Le manoir de Jindosh était d’ailleurs illustré dans le tout premier trailer du jeu ! Sachez que le génie va tellement loin avec ce level qu’il est possible de complètement le passer, en assassinant Jindosh très rapidement, et ce sans aucunes difficultés si on explore bien les prémices.
C’est fou, non ?
Complètement oui.
https://www.youtube.com/watch?v=l1jyUAtxh-8&
Voyage en Paoptimyssia
Une fois n’est pas coutume, finissons par aborder les défauts, pas capitaux mais qui viennent tout de même suffisamment pourrir l’expérience de jeu pour ce qui aurait pu être un excellent putain de jeu et qui ne reste finalement qu’un excellent jeu. Tout court.
On a déjà parlé de la narration un peu bancale. Mais alors, nom de Dieu, cette optimisation. Anton Sokolov serait pas fier putain !
Ça raaaaaaame, sur mon PC qui est pourtant plus performant qu’une Pissefow ou qu’une Wane. Pas méchamment notez bien, mais suffisamment pour que je le remarque. Ajoutez à ça des bons gros drops de framerate à la surprenante (le taux d’image par seconde qui baisse d’un coup, et donc la fluidité du jeu qui prend une taloche pendant quelques instants) et vous avez un gros problème pour un jeu qui SE DOIT d’être fluide.
Et justement, que vous baissiez la qualité graphique dans une tentative d’améliorer les performances de votre PC ne sera peut être même pas pertinent ! Ou du moins, n’aura pas autant d’efficacité qu’escompté. Même en faible, pour ma part, le jeu continue à douiller par moments.
Encore une fois, pour un jeu de cette trempe, et qui demande une finesse et une rapidité d’action parfois assez prononcées, ce genre de défauts est intolérable. Bethesda en est conscient puisque l’éditeur avait annoncé un patch, sorti depuis peu, et qui semble avoir amélioré les choses. Mais la prochaine fois, quitte à repousser le jeu pour le finir proprement et sans aucun problèmes, faites le les mecs.

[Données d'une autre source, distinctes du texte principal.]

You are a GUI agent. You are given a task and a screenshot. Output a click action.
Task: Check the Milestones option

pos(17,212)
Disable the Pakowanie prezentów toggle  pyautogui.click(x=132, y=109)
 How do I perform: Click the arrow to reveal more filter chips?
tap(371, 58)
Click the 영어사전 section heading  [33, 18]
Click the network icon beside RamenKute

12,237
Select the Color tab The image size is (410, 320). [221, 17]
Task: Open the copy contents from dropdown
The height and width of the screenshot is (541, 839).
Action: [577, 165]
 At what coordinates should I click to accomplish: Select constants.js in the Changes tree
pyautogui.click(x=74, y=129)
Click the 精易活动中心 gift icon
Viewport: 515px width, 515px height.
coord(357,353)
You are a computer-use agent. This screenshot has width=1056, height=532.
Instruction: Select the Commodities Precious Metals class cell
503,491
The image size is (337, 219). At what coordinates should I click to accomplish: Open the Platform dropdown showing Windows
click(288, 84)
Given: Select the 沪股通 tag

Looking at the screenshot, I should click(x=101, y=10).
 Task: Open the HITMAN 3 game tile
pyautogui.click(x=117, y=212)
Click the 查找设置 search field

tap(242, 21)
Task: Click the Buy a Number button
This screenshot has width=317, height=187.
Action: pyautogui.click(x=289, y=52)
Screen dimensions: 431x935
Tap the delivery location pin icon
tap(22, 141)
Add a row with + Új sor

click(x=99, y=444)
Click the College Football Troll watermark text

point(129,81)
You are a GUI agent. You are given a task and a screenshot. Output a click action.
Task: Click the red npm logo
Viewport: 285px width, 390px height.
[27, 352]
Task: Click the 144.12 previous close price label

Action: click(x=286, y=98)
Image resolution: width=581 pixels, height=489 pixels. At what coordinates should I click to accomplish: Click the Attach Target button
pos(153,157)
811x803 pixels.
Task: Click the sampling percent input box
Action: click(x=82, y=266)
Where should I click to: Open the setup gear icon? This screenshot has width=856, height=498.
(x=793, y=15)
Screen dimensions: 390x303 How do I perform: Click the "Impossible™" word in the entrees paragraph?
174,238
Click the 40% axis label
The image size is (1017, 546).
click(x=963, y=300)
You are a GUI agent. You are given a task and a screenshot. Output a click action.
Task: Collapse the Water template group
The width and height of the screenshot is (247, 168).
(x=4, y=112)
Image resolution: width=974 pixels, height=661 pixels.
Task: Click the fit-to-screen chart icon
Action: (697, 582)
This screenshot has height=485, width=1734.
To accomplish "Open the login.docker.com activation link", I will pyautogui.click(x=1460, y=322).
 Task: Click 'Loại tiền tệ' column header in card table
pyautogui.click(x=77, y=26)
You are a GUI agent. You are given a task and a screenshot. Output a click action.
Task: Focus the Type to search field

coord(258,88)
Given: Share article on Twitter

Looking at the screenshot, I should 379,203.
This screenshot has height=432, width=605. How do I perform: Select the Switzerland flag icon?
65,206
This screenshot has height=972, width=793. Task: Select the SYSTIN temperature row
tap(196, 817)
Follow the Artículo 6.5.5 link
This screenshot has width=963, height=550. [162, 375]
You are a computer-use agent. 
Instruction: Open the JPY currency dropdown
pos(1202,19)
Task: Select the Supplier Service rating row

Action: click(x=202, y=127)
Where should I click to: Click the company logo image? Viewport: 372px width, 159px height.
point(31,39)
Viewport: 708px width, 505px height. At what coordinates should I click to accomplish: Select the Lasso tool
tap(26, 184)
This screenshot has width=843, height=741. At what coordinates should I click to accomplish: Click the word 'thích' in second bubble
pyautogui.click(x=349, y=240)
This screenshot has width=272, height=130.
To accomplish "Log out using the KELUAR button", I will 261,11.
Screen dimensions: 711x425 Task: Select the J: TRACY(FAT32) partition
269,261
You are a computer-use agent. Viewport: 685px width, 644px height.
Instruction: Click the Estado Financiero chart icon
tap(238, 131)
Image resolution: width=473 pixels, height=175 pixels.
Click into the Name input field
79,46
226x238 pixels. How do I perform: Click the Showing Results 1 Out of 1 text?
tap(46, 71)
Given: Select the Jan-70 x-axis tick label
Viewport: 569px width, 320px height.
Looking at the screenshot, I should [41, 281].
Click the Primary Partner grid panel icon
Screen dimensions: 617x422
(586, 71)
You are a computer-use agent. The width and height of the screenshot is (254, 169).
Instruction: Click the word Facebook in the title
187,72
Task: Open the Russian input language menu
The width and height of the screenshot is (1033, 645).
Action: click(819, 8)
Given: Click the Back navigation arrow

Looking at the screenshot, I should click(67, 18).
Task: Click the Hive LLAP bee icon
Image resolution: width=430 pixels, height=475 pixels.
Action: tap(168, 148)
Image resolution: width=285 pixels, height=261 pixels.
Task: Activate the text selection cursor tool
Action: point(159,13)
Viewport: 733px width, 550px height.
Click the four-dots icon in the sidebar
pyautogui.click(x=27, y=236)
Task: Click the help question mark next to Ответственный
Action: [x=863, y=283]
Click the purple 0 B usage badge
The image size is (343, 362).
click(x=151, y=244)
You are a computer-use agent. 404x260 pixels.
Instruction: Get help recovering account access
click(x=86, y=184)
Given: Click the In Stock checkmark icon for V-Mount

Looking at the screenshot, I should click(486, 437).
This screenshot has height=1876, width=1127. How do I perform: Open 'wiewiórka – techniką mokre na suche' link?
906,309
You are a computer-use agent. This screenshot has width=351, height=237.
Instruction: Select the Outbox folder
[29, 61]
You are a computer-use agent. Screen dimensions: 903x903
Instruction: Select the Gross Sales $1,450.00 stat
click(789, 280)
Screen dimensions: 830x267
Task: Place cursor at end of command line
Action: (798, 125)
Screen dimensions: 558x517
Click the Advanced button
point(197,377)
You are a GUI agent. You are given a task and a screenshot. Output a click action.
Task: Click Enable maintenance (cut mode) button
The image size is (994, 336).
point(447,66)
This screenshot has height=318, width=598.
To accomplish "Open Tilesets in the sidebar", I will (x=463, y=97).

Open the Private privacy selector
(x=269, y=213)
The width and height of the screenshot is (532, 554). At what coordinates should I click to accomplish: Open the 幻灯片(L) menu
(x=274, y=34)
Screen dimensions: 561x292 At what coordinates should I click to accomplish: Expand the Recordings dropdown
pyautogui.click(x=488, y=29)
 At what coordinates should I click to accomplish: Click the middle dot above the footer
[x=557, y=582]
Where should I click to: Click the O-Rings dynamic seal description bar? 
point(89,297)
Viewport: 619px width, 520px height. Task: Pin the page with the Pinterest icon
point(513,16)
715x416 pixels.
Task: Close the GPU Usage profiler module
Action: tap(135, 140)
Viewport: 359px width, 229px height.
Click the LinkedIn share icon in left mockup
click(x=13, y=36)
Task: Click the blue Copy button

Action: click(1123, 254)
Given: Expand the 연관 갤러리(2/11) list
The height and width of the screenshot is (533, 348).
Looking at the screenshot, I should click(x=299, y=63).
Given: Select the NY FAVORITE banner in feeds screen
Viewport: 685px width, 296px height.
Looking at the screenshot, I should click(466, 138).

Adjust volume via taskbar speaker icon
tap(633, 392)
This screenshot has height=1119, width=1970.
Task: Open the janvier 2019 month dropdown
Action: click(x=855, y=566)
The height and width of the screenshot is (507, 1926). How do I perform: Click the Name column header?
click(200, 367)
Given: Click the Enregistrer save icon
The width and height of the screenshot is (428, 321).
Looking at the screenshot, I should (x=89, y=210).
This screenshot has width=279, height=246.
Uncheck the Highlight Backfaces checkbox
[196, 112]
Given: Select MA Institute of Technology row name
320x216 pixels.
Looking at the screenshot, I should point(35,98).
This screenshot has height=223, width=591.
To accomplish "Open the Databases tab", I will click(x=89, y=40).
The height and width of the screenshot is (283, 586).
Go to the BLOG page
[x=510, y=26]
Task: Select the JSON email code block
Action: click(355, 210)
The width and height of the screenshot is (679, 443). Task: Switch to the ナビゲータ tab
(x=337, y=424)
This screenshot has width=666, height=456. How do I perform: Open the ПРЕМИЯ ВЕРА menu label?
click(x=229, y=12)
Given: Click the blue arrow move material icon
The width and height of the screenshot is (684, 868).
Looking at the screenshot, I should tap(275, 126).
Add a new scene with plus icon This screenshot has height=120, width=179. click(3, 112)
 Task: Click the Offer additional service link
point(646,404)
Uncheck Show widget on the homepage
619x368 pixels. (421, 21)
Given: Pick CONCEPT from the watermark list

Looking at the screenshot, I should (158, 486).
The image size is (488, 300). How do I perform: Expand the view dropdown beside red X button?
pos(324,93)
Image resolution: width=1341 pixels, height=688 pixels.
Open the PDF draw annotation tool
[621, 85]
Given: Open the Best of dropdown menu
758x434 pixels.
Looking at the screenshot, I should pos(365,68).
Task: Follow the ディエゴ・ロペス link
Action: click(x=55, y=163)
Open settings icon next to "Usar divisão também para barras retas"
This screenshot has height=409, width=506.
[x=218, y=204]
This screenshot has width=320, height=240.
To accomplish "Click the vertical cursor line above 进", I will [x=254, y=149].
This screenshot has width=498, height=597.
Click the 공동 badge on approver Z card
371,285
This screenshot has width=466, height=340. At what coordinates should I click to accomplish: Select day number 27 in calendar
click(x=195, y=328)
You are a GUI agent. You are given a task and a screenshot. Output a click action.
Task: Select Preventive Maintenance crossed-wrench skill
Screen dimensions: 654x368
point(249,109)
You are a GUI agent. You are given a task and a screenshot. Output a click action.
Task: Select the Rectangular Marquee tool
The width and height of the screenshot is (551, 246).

Parce que là, l’expérience en est à tout jamais entachée pour bon nombre de joueurs qui ne relanceront pas le jeu, ou qui n’ont tout simplement toujours pas moyen de le faire tourner correctement. Et devant la beauté de l’expérience que vous proposez à côté de ça, c’est vraiment péché.
Ah Dishonored 2 ! Que ne t’ai-je attendu Jeu, que ne t’ai je attendu brûlant d’émoi et de désir à ton encontre, prêt à donner corps et âme à des heures et des heures d’assassinats méticuleusement planifiés, de strangulations discrètes, et autres tours de magie furtifs.
Mais voilà Jeu. Tu m’as poignardé en plein cœur !
Ô, sombre héraut de l’amer, que n’as-tu donc corrigé cette technique à la ramasse, et pourquoi ne m’as-tu donc pas proposé un scénario innovant et nouveau ? Tant de liberté d’action et de choix, tant de jouissance et d’heures de plaisirs passés ensemble, entachés par ces bien vilains défauts, comme une terrible chaude pisse qui vient à me rappeler la triste réalité du monde.
Mais je t’aime quand même Jeu. Comment ne pas t’aimer ? Corrige moi vite tout ça, et emmène moi au septième ciel, comme a si bien su le faire ton grand frère par le passé. Je t’attendrai.
Mais pas sur que tous fassent cet effort.